A group of high school guys in fictional Angel Beach, Florida, can think of nothing else but losing their virginity. They sneak peeks at naked girls showering, measure their reproductive organs, and talk endlessly of "doing it" -- favoring strippers and prostitutes once it becomes clear they won't get any action from their female classmates.
The guys are desperate, so they ask the local strip club owner Porky (Chuck Mitchell) to provide professional ladies for all the cash in their pockets. When they get dunked in alligator-infested water instead, the boys go ballistic and plan a vengeful scheme to get back at Porky.
While at school, they ogle the hot phys-ed teacher Miss Honeywell (a startlingly young Kim Cattrall) and hide from the other boxcar-sized gym teacher Ms.
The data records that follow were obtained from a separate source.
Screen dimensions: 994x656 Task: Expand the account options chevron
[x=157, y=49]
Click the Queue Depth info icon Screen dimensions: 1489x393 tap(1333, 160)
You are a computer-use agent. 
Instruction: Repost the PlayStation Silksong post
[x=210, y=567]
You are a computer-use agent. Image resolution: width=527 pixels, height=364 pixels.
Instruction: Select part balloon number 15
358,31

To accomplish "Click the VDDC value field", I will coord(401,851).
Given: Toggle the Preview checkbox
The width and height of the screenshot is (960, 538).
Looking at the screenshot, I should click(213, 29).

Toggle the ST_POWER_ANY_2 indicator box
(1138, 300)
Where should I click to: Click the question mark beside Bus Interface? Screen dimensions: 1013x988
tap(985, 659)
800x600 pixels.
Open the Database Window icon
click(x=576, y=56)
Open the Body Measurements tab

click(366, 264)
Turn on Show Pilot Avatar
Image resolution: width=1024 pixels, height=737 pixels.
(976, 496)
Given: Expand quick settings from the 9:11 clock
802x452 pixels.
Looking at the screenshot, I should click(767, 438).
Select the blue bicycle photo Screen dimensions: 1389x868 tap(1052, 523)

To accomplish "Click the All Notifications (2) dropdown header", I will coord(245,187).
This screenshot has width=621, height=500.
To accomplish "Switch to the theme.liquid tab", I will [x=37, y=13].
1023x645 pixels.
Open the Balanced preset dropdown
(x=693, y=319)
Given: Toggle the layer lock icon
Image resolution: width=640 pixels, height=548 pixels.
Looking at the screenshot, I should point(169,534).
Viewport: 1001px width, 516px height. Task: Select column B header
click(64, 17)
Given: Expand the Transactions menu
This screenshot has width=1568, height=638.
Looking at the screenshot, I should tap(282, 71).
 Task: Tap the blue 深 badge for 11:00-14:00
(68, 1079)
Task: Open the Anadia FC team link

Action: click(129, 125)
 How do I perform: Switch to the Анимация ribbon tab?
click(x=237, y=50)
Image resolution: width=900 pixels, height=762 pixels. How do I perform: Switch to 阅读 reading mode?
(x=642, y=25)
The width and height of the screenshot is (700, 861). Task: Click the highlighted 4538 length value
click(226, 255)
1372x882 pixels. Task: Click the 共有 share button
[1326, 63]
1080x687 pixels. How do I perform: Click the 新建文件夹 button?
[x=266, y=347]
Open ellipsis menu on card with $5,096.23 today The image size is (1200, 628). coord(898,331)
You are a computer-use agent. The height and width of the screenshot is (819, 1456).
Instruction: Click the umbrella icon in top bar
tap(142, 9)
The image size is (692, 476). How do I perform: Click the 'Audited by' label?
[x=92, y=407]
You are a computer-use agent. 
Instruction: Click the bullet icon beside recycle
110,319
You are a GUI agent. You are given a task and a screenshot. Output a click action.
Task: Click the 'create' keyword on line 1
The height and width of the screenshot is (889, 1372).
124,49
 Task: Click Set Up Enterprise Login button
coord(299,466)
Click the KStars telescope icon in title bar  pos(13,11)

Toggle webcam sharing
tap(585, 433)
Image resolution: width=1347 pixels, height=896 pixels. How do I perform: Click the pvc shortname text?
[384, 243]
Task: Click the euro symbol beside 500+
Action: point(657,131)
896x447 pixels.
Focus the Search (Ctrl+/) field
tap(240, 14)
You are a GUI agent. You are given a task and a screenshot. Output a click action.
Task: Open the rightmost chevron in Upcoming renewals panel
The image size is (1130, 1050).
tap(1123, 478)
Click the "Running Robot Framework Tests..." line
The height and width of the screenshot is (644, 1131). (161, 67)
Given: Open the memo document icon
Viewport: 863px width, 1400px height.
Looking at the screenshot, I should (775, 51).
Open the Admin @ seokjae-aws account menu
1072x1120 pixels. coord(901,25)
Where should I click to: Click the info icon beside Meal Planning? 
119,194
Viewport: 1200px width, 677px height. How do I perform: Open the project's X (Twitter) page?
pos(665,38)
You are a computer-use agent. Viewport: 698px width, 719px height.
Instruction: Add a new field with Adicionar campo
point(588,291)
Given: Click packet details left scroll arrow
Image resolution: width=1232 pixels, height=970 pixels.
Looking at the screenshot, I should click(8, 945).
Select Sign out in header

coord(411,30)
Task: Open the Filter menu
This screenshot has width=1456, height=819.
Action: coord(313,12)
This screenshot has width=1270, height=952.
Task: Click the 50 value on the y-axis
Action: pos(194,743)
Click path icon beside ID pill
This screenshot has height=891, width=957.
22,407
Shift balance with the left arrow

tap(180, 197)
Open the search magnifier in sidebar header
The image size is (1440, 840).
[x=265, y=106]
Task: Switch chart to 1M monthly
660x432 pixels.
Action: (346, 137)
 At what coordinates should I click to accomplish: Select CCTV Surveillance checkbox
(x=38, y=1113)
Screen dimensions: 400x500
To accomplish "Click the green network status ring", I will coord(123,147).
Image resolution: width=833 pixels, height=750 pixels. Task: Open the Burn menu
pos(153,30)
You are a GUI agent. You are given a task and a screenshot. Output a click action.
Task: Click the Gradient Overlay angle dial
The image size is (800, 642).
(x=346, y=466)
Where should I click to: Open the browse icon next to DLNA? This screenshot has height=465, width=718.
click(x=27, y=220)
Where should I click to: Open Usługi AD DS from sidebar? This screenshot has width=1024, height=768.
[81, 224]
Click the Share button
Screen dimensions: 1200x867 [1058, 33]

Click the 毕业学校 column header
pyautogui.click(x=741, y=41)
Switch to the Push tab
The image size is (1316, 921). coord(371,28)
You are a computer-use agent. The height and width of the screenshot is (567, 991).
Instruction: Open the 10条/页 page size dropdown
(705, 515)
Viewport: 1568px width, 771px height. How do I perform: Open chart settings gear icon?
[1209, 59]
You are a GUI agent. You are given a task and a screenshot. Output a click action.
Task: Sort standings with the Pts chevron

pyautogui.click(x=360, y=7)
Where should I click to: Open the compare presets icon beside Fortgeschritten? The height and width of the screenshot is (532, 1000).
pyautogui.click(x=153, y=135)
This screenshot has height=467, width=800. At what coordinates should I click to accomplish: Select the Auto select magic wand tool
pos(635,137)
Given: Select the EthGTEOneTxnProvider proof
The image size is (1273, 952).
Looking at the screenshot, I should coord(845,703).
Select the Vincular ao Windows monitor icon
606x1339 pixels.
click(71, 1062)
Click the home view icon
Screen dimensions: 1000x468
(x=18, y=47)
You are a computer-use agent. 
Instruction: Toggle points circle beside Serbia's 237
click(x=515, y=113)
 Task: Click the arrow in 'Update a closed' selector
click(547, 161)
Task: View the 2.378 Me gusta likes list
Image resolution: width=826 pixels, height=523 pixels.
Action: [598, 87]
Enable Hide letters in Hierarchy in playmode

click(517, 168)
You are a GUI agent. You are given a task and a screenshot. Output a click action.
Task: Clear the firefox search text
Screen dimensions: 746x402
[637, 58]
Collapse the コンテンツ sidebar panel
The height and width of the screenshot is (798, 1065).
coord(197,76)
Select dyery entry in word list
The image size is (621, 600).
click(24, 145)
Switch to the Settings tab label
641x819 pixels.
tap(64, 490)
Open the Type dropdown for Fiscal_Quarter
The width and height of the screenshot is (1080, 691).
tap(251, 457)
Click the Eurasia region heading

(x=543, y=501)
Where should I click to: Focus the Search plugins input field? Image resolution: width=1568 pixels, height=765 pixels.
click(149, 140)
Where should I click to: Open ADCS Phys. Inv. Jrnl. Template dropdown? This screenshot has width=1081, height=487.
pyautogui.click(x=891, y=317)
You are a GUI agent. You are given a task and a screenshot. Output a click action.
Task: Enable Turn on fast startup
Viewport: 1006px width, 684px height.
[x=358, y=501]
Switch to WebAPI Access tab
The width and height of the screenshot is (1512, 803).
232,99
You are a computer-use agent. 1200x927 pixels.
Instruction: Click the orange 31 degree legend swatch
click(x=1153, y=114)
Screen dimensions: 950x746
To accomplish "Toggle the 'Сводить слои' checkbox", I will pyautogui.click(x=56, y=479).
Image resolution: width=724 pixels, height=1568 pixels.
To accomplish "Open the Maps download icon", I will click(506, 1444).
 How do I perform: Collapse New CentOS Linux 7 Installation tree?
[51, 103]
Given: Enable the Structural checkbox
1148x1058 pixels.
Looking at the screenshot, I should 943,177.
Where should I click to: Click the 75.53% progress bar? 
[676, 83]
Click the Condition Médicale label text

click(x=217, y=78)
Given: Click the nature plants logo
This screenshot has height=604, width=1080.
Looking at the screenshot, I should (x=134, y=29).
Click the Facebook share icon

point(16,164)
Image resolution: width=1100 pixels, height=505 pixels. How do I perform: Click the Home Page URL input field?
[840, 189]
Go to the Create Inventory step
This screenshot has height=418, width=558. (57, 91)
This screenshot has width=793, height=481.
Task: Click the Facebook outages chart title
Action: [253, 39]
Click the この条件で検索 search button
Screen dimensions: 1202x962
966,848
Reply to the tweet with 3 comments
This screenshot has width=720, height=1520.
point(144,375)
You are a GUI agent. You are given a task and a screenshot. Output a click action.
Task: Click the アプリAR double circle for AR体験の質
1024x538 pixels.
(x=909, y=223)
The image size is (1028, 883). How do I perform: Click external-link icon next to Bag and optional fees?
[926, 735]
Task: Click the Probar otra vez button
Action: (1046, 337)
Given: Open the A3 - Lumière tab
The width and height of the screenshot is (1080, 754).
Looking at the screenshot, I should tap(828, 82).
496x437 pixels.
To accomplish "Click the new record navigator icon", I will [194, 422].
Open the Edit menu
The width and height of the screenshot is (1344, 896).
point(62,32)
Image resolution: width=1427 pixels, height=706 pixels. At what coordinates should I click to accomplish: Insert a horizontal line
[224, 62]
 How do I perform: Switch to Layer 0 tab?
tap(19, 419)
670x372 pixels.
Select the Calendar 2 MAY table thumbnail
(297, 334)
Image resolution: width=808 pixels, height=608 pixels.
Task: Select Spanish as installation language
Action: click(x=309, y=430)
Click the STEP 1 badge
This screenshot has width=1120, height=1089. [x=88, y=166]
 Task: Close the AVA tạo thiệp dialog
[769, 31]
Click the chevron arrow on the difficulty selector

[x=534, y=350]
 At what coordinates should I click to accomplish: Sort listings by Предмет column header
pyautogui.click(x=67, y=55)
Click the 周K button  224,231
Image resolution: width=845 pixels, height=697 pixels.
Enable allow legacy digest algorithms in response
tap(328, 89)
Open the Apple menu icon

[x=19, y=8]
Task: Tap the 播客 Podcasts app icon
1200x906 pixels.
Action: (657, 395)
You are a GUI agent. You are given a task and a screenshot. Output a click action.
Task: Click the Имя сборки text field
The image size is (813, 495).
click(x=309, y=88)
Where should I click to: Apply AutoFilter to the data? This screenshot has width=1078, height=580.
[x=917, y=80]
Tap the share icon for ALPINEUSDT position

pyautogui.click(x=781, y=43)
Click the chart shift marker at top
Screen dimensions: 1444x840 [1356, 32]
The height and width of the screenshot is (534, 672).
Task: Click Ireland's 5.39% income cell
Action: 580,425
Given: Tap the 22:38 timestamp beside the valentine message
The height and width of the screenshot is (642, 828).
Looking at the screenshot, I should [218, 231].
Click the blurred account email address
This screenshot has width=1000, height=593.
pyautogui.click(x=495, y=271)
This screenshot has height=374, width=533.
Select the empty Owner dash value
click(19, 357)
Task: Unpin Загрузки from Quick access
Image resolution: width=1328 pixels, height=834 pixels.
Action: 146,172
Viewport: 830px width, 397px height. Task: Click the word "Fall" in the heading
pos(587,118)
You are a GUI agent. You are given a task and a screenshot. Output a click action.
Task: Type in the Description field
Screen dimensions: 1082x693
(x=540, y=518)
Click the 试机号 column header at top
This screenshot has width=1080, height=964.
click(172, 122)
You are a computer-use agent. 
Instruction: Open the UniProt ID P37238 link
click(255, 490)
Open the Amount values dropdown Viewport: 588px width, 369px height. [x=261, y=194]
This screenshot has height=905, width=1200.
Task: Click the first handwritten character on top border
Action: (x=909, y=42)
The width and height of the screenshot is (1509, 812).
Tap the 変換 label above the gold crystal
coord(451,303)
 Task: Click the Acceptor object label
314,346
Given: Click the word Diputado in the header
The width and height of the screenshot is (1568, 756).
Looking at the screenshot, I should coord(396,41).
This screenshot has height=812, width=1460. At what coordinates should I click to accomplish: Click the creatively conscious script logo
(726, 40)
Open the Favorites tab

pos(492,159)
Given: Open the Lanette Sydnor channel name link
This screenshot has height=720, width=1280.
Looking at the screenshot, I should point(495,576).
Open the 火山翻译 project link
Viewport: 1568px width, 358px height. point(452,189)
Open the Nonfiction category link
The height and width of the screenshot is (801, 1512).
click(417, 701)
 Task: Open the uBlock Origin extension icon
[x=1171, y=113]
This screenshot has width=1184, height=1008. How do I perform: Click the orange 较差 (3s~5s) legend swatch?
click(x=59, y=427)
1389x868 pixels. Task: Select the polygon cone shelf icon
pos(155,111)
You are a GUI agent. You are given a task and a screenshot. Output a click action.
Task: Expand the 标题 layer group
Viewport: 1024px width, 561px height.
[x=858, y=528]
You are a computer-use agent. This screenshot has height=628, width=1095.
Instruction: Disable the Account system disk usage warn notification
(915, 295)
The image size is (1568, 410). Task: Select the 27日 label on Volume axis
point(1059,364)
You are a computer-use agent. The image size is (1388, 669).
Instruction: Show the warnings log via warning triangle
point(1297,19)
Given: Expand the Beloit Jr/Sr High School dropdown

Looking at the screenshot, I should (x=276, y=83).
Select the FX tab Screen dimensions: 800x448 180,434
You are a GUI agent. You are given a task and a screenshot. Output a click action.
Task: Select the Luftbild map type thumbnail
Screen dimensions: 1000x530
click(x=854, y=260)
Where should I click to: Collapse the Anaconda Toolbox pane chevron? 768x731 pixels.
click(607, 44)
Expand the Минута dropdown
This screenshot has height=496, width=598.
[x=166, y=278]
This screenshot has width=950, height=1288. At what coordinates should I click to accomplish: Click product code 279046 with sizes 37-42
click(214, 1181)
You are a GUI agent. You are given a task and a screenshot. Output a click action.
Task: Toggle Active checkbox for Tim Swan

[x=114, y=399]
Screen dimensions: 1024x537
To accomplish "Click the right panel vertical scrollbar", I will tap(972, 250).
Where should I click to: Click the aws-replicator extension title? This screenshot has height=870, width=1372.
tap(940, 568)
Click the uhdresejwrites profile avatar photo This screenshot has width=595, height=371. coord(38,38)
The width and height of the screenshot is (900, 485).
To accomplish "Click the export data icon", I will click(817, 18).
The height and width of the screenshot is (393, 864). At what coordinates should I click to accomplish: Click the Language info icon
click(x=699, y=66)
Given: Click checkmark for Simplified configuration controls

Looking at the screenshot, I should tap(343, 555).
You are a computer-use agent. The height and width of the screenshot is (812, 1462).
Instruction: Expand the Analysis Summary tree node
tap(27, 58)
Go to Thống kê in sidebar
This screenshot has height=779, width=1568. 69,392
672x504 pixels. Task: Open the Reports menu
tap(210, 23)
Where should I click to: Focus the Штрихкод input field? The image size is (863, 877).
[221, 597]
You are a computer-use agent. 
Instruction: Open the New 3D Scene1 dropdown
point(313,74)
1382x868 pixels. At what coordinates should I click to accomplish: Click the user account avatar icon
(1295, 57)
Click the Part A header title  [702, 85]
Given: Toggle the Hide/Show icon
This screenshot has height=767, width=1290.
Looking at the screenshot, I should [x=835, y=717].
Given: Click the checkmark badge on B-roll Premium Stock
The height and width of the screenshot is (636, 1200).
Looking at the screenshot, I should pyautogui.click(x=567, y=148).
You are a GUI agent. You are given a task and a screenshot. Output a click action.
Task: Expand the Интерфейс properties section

Balbricker (character actress Nancy Parsons), who makes it her mission to punish the locker room-spying boys. Occasionally, they deal with the rampant racism and anti-Semitism of the times, as one member of their crew is Jewish.
But Porky's is far from a message movie. Part nostalgia trip, part coming-of-age story, it's ultimately about a group of high school horndogs looking for a good time. And that's a theme that has certainly lasted throughout the decades.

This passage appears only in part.